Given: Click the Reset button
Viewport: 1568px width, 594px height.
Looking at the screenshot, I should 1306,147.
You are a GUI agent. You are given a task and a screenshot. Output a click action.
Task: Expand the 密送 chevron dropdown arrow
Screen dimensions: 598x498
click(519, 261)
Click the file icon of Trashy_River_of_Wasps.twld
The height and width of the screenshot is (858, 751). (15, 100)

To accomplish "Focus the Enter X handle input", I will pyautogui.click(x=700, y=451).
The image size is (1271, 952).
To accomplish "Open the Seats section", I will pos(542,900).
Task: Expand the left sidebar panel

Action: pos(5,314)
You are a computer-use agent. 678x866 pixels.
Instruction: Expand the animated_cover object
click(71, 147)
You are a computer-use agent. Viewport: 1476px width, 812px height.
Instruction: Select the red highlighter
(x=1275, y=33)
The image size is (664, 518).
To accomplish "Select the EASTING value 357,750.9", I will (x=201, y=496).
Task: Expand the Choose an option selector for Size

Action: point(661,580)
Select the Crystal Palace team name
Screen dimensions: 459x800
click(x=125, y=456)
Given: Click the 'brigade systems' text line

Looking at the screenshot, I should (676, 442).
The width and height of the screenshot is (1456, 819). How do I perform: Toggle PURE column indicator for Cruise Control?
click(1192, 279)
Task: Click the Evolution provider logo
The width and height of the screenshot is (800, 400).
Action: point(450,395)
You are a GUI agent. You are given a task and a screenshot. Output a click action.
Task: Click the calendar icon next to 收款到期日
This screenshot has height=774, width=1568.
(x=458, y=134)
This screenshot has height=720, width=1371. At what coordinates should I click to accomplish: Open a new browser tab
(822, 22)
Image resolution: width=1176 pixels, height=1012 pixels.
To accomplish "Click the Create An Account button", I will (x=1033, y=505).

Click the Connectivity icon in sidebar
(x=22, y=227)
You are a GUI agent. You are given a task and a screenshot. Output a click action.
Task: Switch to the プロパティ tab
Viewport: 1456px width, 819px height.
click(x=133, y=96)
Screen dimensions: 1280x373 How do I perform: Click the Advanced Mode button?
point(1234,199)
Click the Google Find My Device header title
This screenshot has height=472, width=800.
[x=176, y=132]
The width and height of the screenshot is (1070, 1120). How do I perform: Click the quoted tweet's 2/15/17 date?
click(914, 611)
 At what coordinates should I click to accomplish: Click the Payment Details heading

→ **Work to be completed**:
Please rewrite the lines of the records above, beginning at the line that contains "The width and height of the screenshot is (1456, 819)." and continuing through the end of the records, keeping every line in full but adding 84 to each coordinate in the answers.

→ **Response below**:
The width and height of the screenshot is (1456, 819). How do I perform: Toggle PURE column indicator for Cruise Control?
click(1276, 363)
Task: Click the Evolution provider logo
The width and height of the screenshot is (800, 400).
Action: point(534,479)
You are a GUI agent. You are given a task and a screenshot. Output a click action.
Task: Click the calendar icon next to 收款到期日
This screenshot has height=774, width=1568.
(x=542, y=218)
This screenshot has height=720, width=1371. At what coordinates should I click to accomplish: Open a new browser tab
(906, 106)
Image resolution: width=1176 pixels, height=1012 pixels.
To accomplish "Click the Create An Account button", I will (x=1117, y=589).

Click the Connectivity icon in sidebar
(x=106, y=311)
You are a GUI agent. You are given a task and a screenshot. Output a click action.
Task: Switch to the プロパティ tab
Viewport: 1456px width, 819px height.
click(x=217, y=180)
Screen dimensions: 1280x373 How do I perform: Click the Advanced Mode button?
point(1318,283)
Click the Google Find My Device header title
This screenshot has height=472, width=800.
[x=260, y=216]
The width and height of the screenshot is (1070, 1120). How do I perform: Click the quoted tweet's 2/15/17 date?
click(998, 695)
 At what coordinates should I click to accomplish: Click the Payment Details heading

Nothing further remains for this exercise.